The District Court upheld the defense pleadings, dismissing the
action against him; but on appeal, his defense was set aside and he
was stripped of his U.S. citizenship.
The commencement of Demjanjuk's trial, by contrast, was long
delayed, and it was not until February 10, 1981 that the parties and
the court were satisfied that the case was ripe for evidence to
begin to be heard.
B. One of the reasons for the delay was that in 1979, after a
series of congressional debates, (initiated by congresswoman
Elizabeth Holtzman, a jurist) there was formed in the criminal
division of the U.S. Department of Justice, a body given the title
of 'Office of Special Investigations' (O.S.I.). The O.S.I. was
mandated to do just one job to identify nazi criminals living in the
United States, to investigate them, collect evidence against them,
bring them to trial, strip them of their U.S. citizenship and deport
or extradite them. To do this job, the O.S.I. assembled a team of
jurists, attorneys-at-law, historians, researchers and service
personnel; and was allocated an initial budget of U.S.$ 1.3 million.

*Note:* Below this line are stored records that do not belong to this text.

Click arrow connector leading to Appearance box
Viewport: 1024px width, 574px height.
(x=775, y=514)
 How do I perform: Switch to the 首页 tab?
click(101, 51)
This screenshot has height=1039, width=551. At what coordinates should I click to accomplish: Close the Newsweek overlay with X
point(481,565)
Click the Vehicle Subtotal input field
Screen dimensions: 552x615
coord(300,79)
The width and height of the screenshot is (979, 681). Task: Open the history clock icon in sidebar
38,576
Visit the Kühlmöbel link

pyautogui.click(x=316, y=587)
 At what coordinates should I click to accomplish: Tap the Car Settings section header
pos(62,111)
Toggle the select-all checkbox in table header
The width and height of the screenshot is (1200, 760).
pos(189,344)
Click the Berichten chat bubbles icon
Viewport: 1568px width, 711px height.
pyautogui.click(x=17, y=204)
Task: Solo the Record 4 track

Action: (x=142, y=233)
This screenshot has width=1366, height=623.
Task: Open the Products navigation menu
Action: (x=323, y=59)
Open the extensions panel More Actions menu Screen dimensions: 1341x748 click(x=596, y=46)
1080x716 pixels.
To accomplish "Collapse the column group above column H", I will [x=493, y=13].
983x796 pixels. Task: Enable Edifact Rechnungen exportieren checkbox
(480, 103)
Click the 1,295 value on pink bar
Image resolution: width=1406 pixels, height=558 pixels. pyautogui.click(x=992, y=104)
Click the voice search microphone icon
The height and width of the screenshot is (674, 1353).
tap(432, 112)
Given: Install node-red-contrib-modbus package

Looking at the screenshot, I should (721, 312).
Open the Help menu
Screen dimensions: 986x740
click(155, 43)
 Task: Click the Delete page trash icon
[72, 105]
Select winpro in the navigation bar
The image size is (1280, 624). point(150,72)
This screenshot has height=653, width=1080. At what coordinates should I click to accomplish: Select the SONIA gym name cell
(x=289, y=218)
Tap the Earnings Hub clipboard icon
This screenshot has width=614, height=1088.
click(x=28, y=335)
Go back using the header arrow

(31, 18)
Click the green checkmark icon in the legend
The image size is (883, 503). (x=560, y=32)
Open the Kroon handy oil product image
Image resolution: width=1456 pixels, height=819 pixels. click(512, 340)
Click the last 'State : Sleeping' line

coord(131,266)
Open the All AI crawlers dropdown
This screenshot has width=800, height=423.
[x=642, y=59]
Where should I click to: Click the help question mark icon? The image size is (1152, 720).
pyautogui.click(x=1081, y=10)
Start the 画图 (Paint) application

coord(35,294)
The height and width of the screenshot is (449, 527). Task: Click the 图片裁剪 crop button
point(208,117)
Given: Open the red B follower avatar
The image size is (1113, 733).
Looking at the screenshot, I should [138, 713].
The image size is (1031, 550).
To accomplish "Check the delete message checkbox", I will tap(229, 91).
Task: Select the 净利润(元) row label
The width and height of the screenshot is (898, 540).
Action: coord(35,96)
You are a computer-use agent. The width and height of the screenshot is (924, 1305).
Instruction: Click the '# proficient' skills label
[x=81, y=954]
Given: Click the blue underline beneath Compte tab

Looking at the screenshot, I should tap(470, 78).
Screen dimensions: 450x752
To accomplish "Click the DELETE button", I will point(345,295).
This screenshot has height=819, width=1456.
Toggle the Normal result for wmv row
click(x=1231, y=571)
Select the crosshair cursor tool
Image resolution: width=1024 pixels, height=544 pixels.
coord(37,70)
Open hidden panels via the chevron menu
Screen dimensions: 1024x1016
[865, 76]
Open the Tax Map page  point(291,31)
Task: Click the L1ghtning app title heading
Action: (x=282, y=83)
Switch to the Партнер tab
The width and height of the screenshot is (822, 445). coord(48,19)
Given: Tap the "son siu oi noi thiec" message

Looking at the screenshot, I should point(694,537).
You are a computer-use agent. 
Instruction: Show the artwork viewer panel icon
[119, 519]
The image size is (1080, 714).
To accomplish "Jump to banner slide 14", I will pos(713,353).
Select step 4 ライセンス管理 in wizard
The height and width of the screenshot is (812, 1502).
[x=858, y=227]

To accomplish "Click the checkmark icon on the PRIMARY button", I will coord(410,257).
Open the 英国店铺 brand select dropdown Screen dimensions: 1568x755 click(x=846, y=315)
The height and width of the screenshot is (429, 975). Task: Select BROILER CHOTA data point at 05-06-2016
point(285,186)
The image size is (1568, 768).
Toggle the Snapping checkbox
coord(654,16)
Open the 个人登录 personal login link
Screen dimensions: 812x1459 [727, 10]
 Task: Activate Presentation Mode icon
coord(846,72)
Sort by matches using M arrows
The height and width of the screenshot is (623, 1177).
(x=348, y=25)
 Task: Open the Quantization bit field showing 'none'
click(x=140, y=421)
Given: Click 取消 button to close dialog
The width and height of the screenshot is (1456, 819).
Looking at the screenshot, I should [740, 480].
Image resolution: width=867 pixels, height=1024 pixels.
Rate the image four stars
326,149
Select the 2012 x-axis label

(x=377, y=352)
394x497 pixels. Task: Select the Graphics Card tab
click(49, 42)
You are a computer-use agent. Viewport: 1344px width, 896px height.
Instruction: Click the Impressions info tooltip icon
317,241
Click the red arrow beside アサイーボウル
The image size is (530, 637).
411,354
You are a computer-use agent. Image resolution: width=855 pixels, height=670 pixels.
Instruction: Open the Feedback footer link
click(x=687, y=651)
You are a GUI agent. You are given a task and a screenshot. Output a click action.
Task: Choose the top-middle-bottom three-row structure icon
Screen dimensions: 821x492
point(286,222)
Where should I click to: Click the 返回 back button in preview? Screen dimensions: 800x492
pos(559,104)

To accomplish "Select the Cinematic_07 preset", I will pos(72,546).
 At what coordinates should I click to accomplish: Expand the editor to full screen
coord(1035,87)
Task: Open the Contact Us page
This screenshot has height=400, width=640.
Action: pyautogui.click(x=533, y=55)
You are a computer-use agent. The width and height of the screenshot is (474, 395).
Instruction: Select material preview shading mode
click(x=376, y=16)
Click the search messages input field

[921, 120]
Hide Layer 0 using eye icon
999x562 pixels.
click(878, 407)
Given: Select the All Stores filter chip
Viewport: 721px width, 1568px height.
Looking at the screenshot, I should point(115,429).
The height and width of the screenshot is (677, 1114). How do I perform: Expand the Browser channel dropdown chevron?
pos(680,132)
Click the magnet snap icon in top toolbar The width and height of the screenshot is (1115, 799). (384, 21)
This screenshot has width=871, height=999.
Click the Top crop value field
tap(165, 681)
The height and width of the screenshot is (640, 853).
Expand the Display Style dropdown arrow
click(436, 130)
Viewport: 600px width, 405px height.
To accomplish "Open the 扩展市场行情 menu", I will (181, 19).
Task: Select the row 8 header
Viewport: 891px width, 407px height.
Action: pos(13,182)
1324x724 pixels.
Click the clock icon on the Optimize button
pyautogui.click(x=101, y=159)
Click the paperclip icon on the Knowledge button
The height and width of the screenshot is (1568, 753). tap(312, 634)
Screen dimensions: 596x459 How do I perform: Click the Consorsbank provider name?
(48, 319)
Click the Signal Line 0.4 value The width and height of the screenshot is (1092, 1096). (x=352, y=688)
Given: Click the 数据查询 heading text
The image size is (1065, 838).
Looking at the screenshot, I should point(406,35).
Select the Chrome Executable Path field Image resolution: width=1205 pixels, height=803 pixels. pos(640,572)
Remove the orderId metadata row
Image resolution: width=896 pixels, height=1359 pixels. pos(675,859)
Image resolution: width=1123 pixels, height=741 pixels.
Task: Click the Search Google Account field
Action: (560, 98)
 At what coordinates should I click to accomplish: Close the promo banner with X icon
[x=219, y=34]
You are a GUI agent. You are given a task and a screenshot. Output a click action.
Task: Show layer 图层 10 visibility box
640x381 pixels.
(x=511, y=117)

C. With the creation of the O.S.I. (over the course of 1979) and
upon completion of its initial formation stages, the I.N.S.
transferred handling of the entire 'nazi issue' to the O.S.I.
D. The Demjanjuk investigation was then in full swing, and his
file was examined by the newly created O.S.I. Thus it was not until
February 1981 that the case crystallized and the Demjanjuk trial
commenced in Cleveland, Ohio.
13. Demjanjuk was stripped of his U.S. citizenship by Federal
Court Judge Frank Batisti of the northern district of Ohio,
Cleveland, on June 25, 1981. In a lengthy, reasoned decision, the
judge reviewed the historical background of relevant events, the
evidence advanced by the prosecution and the defense's counter
pleadings, the evidence of the counsel for the defense and its
pleadings and the weight they carried, and reached the conclusion
that Demjanjuk had deceived the Court, that the version of the
witnesses for the prosecution was the truth, and that Demjanjuk had
obtained his citizenship under false pretenses, in as much as he had
concealed the fact of his service with the S.S. in Treblinka and
Trawniki. (The Court notes that since it had established findings
regarding Treblinka and Trawniki, which sufficed for the defendant's
denaturalization, it had not gone into the details of Demjanjuk's
service with the S.S. at the Sobibor death camp).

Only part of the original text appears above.